It's well after regular working hours in the Bonn offices of Deutsche Bundespost Telekom, Germany's telephone monopoly. But Hans Huber, executive director of telephone services for business customers, is still poring over analyses of his future competitors. Huber, a Digital Equipment Corp. veteran, has scored big successes selling such new Telekom services as toll-free numbers. But he knows that with complete deregulation approaching, his gains could evaporate. "The market is changing so quickly, if we don't move fast we will be killed," Huber says.

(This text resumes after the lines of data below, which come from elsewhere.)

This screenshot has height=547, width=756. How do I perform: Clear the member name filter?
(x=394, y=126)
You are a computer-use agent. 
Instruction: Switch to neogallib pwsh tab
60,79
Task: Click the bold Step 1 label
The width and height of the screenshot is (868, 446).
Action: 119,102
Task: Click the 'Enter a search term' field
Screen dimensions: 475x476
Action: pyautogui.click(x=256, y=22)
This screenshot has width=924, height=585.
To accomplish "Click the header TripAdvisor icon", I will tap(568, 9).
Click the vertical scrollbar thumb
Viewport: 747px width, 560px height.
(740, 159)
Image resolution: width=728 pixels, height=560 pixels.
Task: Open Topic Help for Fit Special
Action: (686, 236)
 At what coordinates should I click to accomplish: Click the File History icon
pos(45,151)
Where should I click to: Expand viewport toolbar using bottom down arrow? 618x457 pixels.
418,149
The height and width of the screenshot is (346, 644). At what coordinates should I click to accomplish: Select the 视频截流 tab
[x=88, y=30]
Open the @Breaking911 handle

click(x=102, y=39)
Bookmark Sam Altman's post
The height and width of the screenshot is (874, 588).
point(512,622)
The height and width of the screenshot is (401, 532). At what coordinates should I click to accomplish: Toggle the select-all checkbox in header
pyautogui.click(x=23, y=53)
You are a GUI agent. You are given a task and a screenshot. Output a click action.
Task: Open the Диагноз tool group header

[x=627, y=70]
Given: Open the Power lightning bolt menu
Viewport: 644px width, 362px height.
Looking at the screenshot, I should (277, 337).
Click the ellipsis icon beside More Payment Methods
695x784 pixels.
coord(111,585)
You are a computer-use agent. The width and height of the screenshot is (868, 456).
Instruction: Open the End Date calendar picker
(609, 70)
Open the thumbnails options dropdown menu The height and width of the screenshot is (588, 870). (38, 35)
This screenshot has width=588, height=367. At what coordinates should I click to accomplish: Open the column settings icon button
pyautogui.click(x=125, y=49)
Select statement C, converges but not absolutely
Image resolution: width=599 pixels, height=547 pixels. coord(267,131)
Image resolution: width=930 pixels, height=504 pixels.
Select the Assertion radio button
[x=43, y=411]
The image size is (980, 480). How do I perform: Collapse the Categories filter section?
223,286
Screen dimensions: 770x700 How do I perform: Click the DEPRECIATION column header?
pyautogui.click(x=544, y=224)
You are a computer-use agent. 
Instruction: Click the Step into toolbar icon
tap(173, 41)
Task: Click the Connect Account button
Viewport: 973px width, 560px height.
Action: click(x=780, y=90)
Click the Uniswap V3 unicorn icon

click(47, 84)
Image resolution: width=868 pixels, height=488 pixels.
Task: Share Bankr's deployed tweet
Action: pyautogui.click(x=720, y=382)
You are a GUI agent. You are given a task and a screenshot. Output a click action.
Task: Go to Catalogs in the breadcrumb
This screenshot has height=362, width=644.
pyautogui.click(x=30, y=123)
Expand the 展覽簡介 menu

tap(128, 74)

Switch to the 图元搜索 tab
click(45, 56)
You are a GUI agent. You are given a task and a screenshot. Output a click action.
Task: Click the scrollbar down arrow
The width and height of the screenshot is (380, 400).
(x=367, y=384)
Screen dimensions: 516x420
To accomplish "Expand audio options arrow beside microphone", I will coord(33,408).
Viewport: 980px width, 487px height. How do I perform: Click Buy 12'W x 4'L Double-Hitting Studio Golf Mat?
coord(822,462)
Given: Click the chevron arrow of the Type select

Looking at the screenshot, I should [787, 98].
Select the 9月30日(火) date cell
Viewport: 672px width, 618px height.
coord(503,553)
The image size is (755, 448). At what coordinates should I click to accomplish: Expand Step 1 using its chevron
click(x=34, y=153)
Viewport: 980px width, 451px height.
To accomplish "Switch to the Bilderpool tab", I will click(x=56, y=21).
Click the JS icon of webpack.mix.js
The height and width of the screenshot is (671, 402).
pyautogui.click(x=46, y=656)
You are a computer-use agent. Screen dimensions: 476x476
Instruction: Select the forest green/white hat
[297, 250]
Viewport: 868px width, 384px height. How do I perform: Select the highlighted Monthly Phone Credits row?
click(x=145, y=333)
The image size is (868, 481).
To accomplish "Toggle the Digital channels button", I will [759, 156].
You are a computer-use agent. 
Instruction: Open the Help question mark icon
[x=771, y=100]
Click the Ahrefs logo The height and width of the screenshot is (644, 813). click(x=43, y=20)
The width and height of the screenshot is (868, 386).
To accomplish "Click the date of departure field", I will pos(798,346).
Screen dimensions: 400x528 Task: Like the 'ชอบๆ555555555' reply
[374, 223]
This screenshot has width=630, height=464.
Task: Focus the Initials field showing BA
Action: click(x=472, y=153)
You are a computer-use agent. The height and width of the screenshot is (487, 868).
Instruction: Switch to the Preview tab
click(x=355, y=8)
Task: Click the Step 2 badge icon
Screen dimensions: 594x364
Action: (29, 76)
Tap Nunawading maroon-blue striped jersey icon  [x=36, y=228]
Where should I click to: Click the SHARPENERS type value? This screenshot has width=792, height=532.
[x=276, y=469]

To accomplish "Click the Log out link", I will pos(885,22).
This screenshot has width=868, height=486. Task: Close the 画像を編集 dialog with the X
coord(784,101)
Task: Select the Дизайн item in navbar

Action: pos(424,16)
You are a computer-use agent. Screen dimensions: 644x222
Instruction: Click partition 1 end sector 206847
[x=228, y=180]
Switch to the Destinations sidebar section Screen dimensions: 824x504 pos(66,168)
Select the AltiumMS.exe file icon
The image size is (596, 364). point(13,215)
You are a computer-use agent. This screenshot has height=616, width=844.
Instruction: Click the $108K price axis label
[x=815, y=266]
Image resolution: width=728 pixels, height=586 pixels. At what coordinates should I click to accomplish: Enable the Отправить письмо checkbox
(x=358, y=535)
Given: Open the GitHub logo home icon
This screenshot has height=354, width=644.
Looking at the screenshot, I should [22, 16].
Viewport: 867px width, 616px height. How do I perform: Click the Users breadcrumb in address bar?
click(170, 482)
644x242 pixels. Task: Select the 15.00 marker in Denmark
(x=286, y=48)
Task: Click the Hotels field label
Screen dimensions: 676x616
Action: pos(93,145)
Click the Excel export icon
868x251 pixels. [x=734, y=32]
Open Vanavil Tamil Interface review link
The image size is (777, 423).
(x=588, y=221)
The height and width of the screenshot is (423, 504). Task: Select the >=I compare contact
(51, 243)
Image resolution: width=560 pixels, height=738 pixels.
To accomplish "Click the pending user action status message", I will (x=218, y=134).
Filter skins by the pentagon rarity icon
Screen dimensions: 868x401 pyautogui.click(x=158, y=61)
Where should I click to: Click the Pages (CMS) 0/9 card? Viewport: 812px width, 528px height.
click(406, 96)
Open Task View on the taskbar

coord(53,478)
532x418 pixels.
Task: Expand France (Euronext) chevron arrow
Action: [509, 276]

That lesson is slowly sinking in at the giant state-owned utility. Telekom is already being challenged in liberalized areas: British Telecommunications PLC is peddling international service to Germans, and Mannesmann and Thyssen want to dominate the cellular-phone market.

More changes are coming. This month, the government will name the investment banks to oversee Telekom's privatization--Europe's most ambitious--which begins in 1996 with a share offering worth up to $12 billion. The European Union will also soon decide when other companies can install phone cable of their own in Germany. And in 1998, Telekom's monopoly on local voice services will end.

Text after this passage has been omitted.